• WHAT THE TASK REQUIRES
Copy out the passage of the half-angle sine explanation between "How do you simplify" and "the required result.", inclusive.

• EXTRACT TO READ

Question

How do you simplify $\sin \left( {\dfrac{\theta }{2}} \right)$ using the double angle identities?

Answer 1

Hint : In order to find the solution to this particular numerical, we will use the double angle formula of cosine function in the form of sine function i.e., $\cos 2\theta = 1 - 2{\sin ^2}\theta$ .From the formula, first of all we will find the value of $\sin \theta$ .After that we will replace $\theta$ by $\dfrac{\theta }{2}$ and simplify the expression. After simplification we will get the required result.

Complete step-by-step answer :
We have given $\sin \left( {\dfrac{\theta }{2}} \right)$ and we have to simplify it using a double angle identity.

• SUPPLIED RECORDS
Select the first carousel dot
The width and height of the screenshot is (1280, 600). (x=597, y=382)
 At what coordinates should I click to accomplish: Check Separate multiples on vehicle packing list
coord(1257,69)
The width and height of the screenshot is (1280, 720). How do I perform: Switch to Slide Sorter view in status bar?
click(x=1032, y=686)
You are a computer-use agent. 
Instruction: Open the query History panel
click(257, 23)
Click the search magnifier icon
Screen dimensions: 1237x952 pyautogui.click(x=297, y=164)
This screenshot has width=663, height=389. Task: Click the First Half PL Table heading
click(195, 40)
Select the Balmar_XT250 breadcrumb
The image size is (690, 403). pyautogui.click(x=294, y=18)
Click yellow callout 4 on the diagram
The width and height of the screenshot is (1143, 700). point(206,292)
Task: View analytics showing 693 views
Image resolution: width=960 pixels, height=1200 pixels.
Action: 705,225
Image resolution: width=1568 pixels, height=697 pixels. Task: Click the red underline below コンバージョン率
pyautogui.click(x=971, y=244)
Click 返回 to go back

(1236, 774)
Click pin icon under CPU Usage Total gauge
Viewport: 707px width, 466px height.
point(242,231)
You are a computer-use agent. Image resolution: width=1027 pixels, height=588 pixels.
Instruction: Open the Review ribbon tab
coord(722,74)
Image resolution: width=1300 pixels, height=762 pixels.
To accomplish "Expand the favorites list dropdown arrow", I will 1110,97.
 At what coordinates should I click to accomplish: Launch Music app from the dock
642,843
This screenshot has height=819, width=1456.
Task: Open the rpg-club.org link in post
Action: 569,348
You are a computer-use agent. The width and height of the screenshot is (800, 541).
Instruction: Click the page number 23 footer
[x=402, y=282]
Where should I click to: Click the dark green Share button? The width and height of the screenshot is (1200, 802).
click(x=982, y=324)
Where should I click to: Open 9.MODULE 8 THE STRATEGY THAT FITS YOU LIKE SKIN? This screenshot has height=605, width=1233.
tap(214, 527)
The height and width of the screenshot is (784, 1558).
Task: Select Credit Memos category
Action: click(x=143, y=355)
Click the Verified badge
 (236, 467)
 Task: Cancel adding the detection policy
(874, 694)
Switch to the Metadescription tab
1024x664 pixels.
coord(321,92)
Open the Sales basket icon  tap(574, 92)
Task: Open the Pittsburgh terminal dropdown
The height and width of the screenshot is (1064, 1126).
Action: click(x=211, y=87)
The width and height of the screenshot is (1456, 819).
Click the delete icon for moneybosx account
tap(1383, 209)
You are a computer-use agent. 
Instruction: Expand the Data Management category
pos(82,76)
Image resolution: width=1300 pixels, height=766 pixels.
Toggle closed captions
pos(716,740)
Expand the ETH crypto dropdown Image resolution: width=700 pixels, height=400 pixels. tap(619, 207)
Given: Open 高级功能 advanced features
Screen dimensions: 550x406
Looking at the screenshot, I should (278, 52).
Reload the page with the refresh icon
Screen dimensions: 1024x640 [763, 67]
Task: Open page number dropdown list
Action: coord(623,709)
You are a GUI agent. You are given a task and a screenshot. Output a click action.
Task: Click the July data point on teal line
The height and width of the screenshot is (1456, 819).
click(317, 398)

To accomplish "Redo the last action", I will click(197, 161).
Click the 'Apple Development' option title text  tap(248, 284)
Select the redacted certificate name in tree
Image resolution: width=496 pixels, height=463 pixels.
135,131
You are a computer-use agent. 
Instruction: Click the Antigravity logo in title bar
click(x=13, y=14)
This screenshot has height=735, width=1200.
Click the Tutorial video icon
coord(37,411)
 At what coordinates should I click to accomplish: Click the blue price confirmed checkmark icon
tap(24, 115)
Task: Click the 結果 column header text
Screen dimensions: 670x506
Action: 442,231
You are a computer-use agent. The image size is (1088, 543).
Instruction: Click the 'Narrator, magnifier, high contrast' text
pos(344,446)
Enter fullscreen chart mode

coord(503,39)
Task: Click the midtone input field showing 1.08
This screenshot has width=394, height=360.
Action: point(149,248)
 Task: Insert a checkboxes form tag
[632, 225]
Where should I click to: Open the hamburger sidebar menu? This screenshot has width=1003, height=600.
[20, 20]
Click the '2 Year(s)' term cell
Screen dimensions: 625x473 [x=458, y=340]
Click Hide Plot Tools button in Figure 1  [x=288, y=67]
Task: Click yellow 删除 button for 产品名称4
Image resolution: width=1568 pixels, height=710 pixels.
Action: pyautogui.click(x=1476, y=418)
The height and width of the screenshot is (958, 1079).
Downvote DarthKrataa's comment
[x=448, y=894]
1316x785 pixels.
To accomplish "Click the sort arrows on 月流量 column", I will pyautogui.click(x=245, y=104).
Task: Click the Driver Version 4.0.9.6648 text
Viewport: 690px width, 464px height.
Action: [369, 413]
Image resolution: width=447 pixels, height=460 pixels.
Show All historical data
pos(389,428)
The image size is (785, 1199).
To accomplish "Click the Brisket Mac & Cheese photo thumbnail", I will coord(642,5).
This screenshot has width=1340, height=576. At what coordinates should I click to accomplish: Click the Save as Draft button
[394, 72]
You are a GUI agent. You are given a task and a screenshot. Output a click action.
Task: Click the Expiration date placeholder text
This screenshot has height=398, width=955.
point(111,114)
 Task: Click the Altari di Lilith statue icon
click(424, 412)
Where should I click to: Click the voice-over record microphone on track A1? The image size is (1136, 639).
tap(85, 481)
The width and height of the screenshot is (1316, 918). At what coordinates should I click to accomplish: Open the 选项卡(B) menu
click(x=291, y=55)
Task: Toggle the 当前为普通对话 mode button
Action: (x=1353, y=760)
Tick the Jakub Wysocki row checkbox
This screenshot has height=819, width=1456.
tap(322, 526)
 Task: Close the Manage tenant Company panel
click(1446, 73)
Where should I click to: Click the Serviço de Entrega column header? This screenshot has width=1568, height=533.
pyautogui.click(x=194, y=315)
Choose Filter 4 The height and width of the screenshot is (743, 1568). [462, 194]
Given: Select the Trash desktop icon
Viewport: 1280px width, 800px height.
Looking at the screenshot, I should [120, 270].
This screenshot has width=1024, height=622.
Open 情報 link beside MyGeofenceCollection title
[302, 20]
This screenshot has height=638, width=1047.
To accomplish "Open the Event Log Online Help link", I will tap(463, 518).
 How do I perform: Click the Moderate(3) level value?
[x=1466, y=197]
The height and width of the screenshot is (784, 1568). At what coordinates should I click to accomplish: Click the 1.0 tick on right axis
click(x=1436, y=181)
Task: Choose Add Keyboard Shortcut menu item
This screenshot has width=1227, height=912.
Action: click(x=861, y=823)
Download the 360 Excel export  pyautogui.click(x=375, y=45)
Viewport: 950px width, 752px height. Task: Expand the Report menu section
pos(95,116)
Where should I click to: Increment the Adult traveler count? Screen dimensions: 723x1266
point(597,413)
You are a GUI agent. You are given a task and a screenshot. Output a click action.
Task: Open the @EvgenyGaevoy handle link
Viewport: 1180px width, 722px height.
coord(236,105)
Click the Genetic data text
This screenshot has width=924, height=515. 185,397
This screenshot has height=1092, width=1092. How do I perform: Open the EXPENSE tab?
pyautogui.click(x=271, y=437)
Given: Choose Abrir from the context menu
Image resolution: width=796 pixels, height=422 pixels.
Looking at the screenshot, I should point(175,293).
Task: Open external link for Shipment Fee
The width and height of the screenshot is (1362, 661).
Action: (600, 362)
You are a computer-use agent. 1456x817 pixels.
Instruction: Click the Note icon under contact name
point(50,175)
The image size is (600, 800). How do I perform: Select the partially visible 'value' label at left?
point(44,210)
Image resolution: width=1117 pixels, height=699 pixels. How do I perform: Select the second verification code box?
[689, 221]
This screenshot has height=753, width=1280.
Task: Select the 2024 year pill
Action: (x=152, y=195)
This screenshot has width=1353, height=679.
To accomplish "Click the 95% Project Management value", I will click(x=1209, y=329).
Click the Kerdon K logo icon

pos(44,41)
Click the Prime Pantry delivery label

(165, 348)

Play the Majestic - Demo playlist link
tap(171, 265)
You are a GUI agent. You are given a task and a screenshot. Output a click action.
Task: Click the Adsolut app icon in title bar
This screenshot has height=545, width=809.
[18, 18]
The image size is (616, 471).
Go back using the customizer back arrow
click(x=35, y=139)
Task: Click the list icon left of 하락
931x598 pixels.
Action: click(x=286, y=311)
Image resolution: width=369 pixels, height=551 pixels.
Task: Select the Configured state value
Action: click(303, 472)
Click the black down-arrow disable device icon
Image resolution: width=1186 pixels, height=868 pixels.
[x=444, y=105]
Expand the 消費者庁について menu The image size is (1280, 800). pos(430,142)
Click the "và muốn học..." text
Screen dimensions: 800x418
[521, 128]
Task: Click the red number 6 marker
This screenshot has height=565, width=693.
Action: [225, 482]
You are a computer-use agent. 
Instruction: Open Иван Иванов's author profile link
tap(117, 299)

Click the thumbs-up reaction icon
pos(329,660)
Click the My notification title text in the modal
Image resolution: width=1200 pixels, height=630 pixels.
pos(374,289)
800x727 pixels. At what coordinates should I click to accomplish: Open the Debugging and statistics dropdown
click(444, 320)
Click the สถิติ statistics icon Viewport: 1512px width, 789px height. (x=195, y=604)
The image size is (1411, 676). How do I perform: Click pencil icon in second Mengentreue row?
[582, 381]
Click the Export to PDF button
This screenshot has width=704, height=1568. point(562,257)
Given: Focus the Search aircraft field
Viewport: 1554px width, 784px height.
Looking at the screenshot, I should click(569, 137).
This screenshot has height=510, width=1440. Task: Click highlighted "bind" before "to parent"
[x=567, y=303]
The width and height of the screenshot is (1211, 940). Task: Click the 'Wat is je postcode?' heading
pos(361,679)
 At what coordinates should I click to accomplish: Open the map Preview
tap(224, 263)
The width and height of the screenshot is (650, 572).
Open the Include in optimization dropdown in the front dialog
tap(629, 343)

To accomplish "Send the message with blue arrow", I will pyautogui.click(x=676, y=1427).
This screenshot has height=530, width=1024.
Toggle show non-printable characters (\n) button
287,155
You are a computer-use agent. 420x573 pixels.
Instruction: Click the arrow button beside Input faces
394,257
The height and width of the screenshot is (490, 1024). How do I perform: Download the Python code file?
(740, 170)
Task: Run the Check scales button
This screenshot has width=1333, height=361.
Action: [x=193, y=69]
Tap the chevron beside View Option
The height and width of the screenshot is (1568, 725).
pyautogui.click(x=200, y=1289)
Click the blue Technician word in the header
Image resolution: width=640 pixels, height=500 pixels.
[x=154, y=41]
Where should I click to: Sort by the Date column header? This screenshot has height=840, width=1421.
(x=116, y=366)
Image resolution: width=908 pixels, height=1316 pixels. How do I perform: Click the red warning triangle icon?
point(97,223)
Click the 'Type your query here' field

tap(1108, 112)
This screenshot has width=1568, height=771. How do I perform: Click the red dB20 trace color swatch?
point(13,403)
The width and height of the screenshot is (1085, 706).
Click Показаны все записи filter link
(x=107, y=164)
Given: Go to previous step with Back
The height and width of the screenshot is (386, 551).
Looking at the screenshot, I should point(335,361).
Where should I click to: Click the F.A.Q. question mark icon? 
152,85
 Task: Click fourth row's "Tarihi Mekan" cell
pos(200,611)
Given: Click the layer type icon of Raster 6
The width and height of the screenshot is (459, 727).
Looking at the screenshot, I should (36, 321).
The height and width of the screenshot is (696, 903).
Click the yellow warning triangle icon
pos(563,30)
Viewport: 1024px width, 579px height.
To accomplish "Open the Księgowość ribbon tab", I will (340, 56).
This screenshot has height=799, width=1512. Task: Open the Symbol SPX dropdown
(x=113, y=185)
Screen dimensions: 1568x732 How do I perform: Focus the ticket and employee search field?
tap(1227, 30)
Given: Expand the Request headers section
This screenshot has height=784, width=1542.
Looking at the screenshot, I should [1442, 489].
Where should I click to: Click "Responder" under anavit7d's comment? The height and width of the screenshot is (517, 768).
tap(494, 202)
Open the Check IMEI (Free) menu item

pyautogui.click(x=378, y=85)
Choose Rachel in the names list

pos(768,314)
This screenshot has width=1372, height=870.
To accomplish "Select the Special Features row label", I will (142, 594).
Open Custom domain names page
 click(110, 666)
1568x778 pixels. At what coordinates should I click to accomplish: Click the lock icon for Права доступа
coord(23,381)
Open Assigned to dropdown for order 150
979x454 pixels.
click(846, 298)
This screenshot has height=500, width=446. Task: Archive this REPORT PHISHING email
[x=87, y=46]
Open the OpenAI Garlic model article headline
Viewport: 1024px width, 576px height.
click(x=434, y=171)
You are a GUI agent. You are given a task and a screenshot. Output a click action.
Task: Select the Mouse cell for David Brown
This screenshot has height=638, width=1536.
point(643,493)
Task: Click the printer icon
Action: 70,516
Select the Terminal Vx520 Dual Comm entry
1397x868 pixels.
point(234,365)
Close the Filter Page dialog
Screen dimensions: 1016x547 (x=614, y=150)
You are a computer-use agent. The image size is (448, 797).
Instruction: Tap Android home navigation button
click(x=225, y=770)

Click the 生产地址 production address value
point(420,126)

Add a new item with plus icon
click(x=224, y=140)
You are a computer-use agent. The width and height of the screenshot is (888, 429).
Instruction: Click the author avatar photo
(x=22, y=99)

• OUTPUT OF THE TASK
How do you simplify $\sin \left( {\dfrac{\theta }{2}} \right)$ using the double angle identities?

Answer 1

Hint : In order to find the solution to this particular numerical, we will use the double angle formula of cosine function in the form of sine function i.e., $\cos 2\theta = 1 - 2{\sin ^2}\theta$ .From the formula, first of all we will find the value of $\sin \theta$ .After that we will replace $\theta$ by $\dfrac{\theta }{2}$ and simplify the expression. After simplification we will get the required result.